R-trees:Improving Performance.
Improving Performance
Since R-trees were first proposed in [23], many variants and methods to improve the structure and performance of the tree have been proposed. We discuss a few of the more common ones: R∗-trees [3], Hilbert R-trees [29] and several bulk loading algorithms [28, 36, 51]. Other proposals for improving performance include [15, 20, 56, 57].
Given that the known R-tree insertion algorithms are based on heuristic optimization, it is reasonable to assess their merit experimentally. Beckmann et al [3] conducted an extensive experimental study to explore the impact of alternative approaches for leaf selection and node splitting. Based on their experiments, they proposed the R* tree which has become the most commonly implemented R-tree variant.
The R* tree differs from the original Guttman R-tree in three ways.

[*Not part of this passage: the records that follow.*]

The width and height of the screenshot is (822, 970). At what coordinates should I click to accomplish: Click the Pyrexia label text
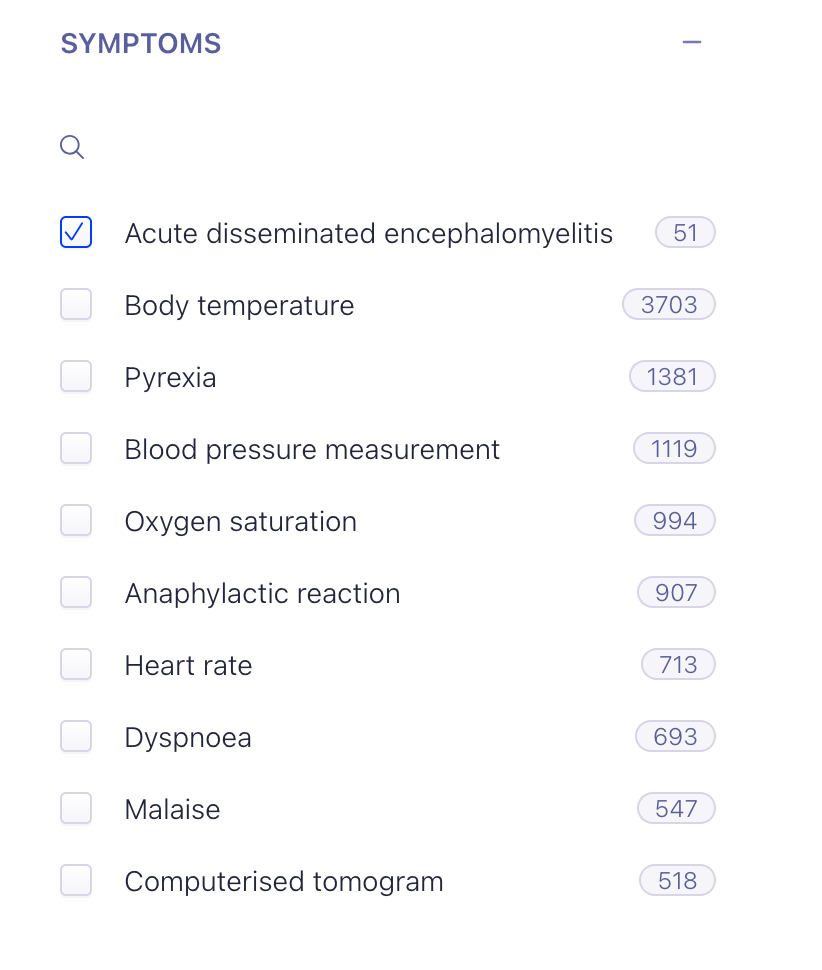(x=170, y=378)
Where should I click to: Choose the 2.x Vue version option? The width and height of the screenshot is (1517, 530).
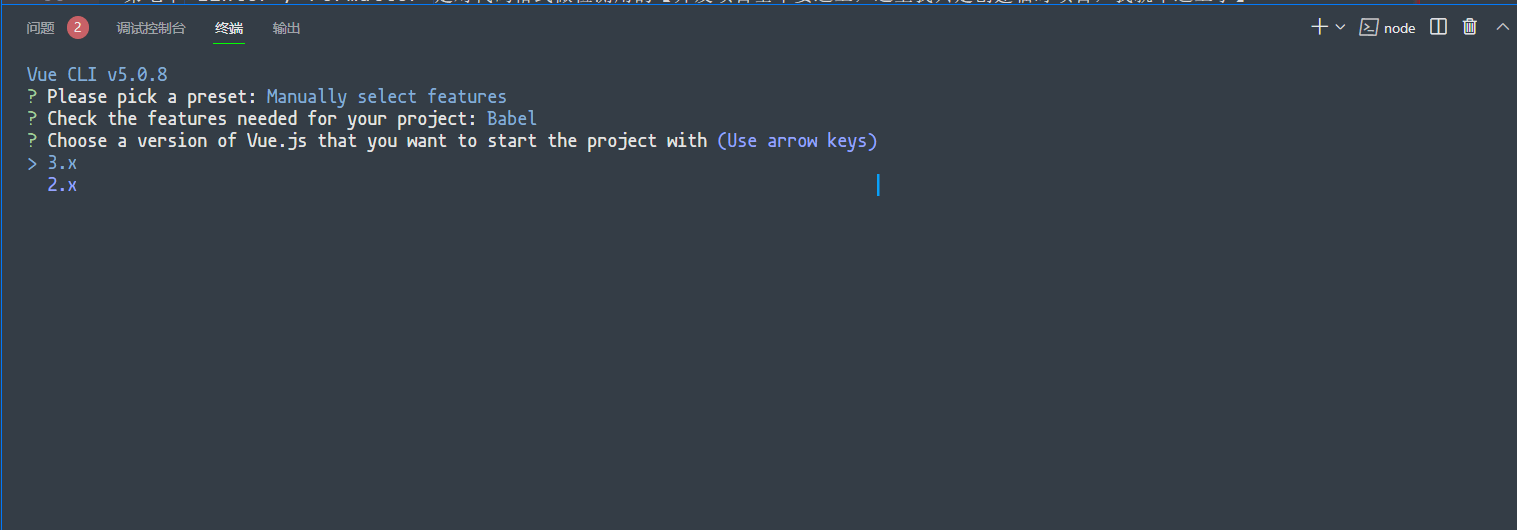pyautogui.click(x=62, y=185)
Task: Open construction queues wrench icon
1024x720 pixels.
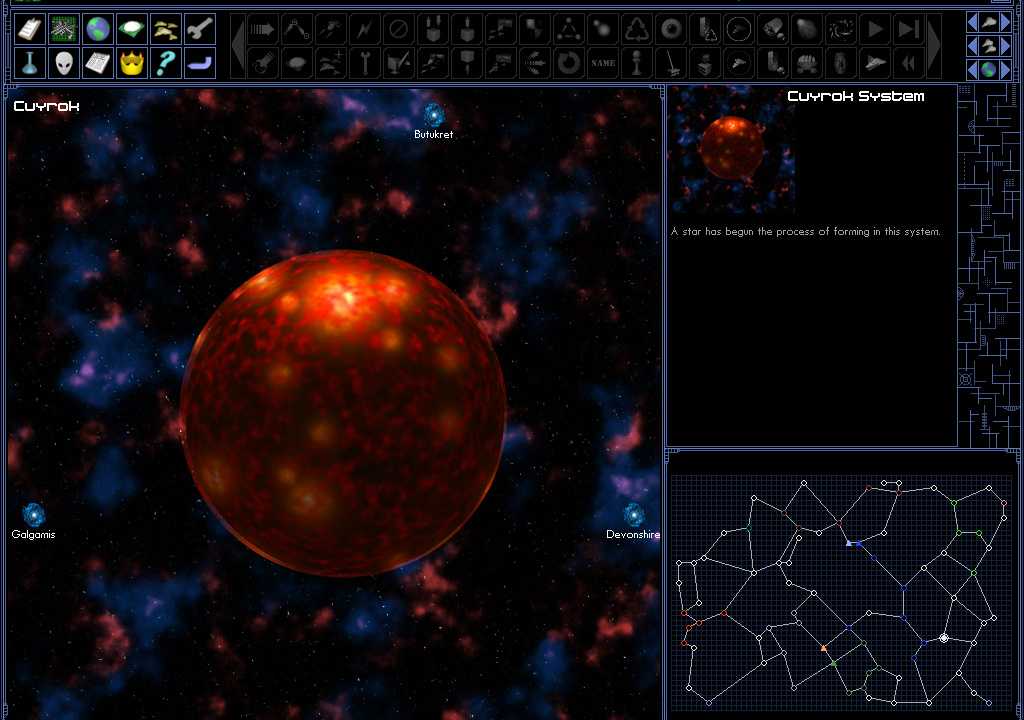Action: click(200, 27)
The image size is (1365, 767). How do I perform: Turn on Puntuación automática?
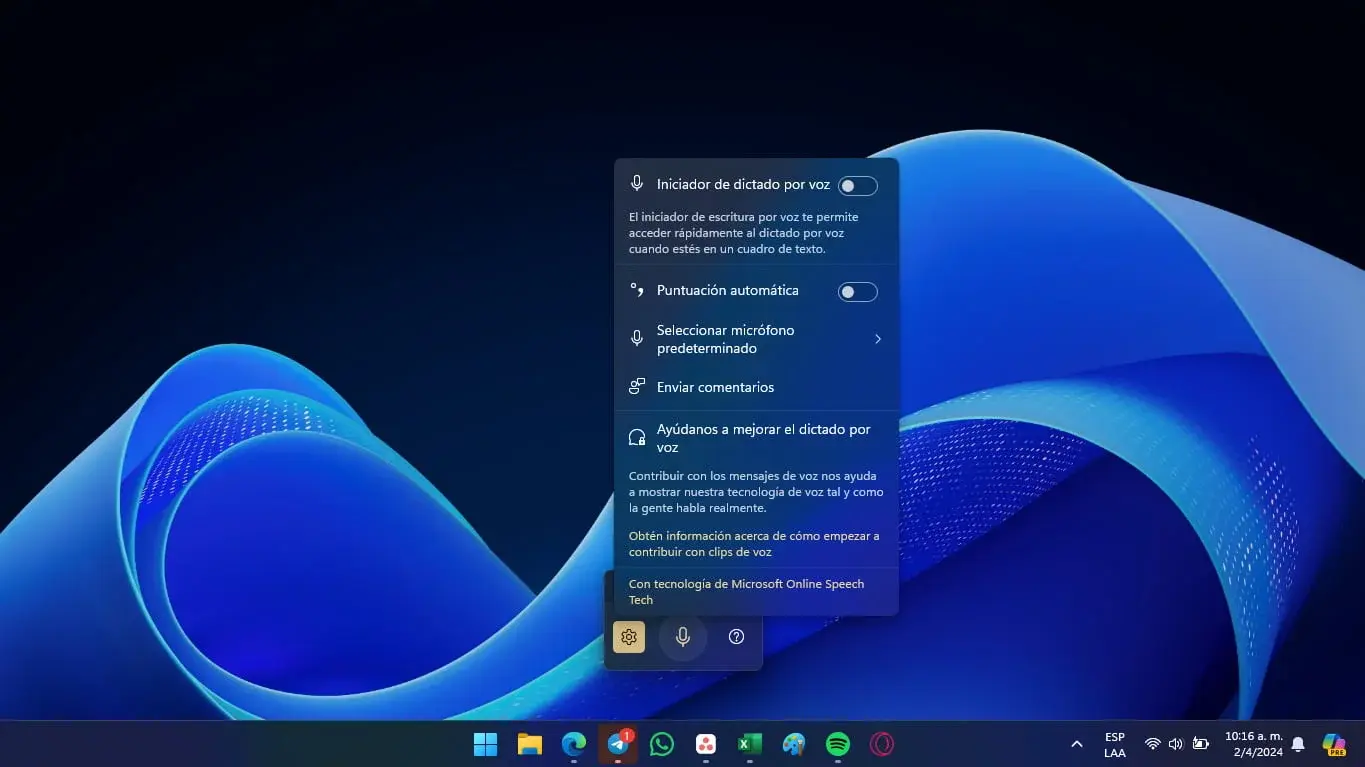click(x=857, y=291)
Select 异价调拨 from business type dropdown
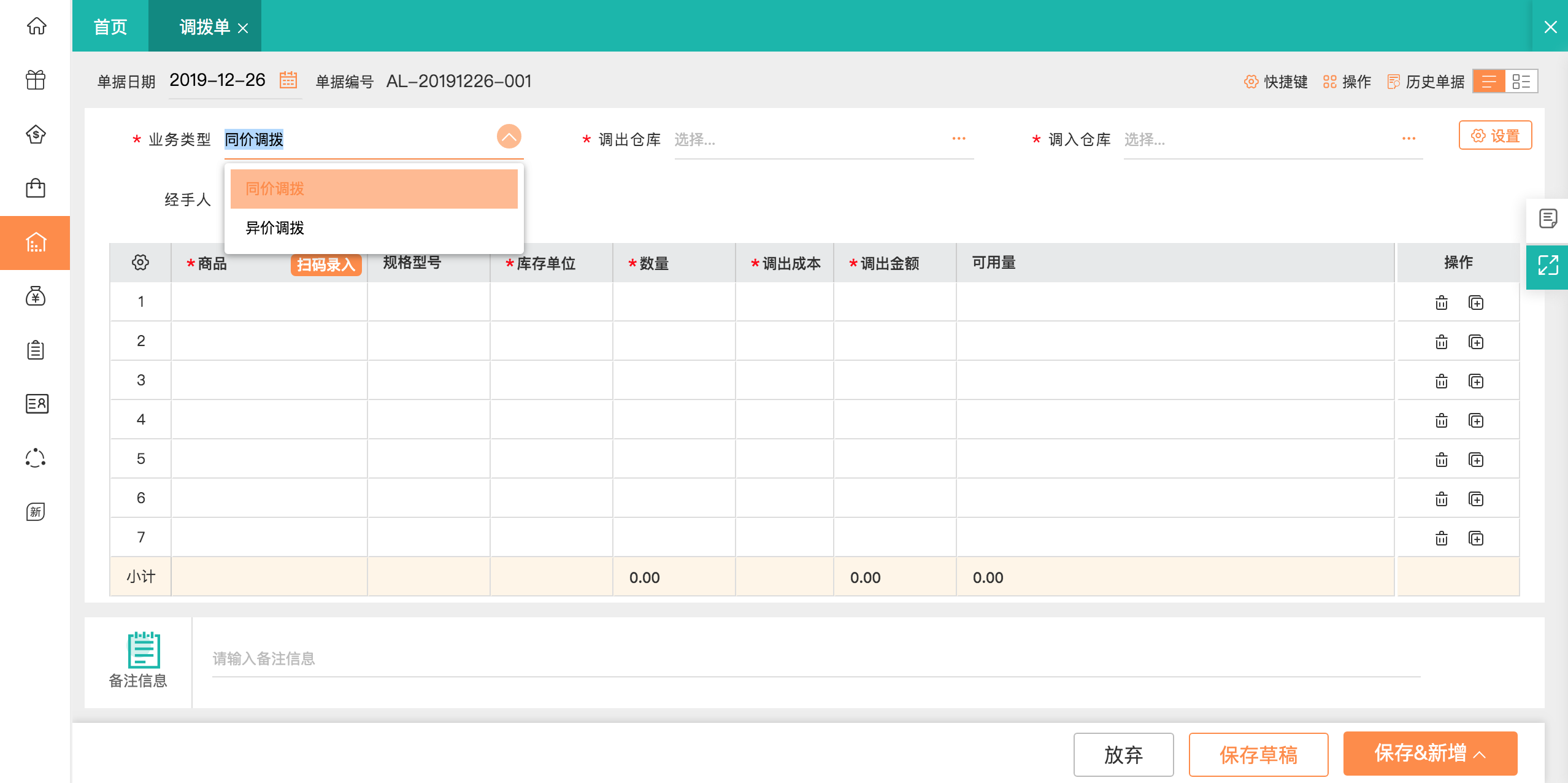This screenshot has width=1568, height=783. (x=275, y=228)
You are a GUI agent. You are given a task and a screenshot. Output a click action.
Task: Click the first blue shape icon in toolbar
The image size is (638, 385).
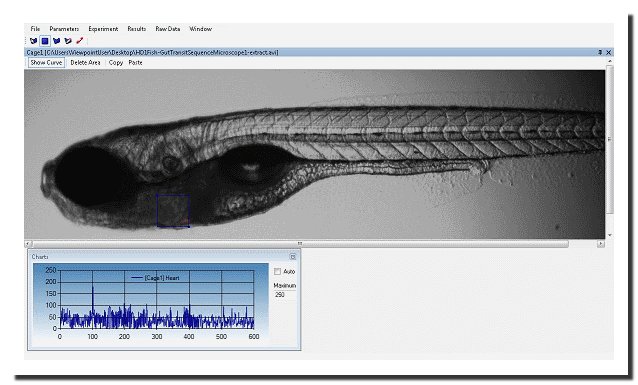tap(34, 41)
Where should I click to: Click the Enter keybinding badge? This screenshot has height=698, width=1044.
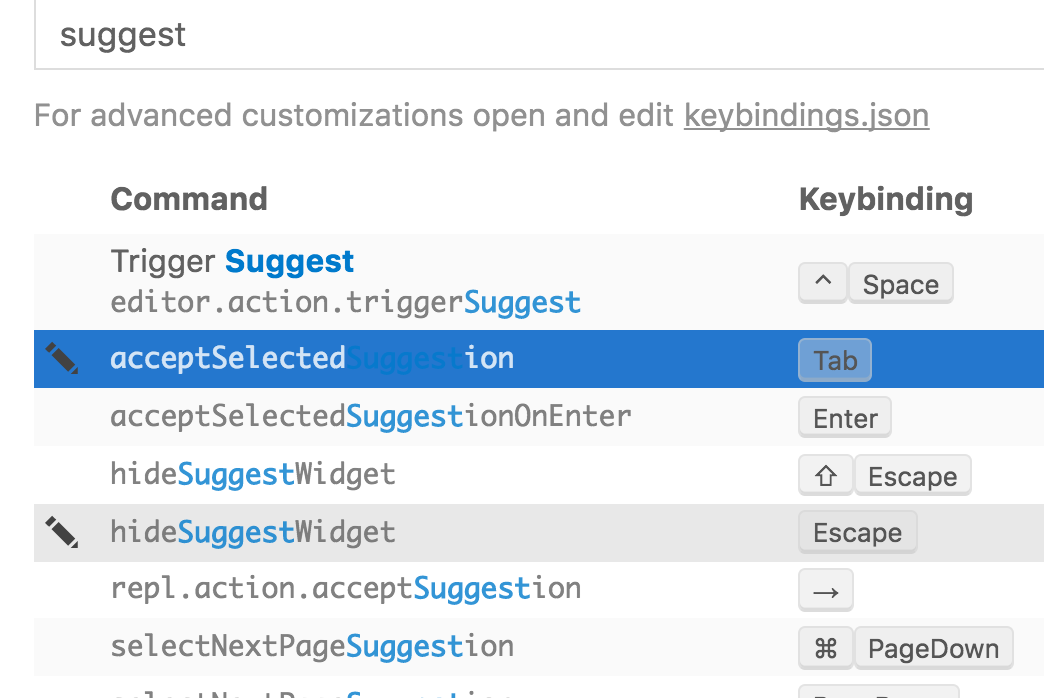point(845,418)
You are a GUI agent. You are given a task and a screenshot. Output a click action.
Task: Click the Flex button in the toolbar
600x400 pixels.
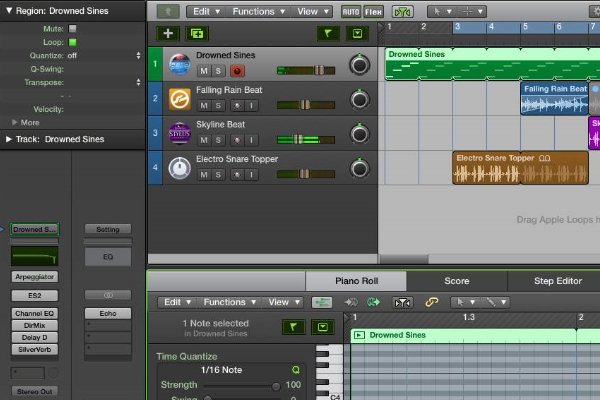pos(375,11)
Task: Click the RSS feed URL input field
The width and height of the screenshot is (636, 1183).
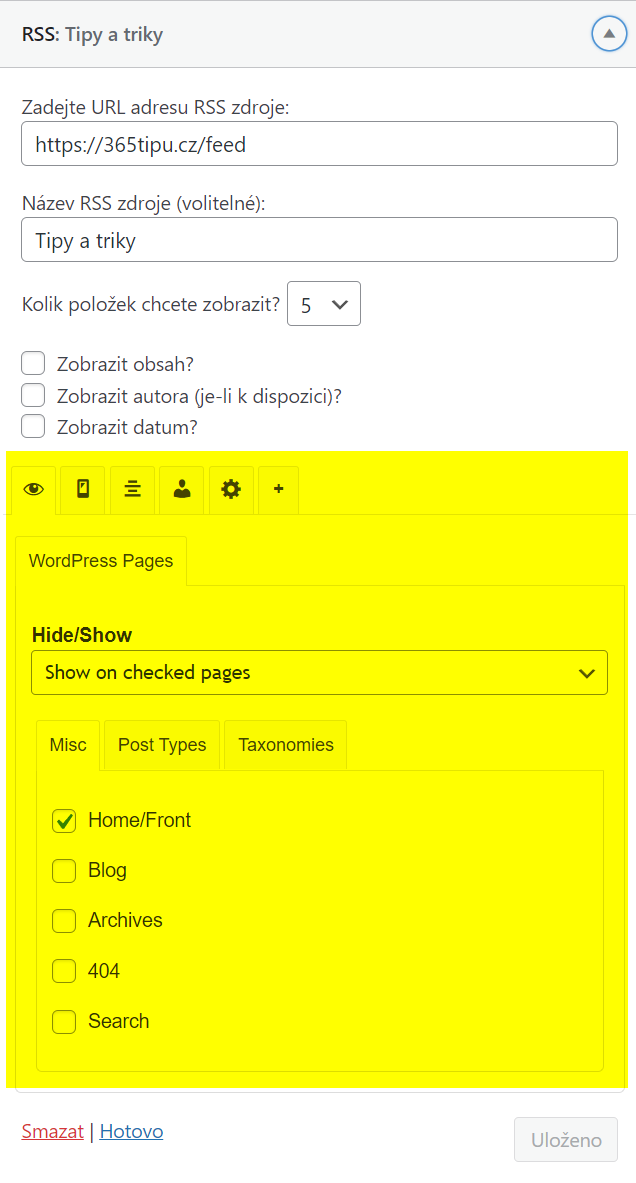Action: [x=319, y=143]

First, the leaf where a new object is inserted is chosen differently. The path selec- tion algorithm makes use of the concept of overlap of entry Ei in node vj , defined as area(ri ∩ rj ), where m is the number of entries in node vj and ri is the rectangle associated with Ei. When descending from the root, if the next node to be selected is a leaf, the algorithm chooses the node that requires the least increase in overlap, and resolves ties as least area enlargement. If the next node is not a leaf, the entry with the least area enlargement is chosen.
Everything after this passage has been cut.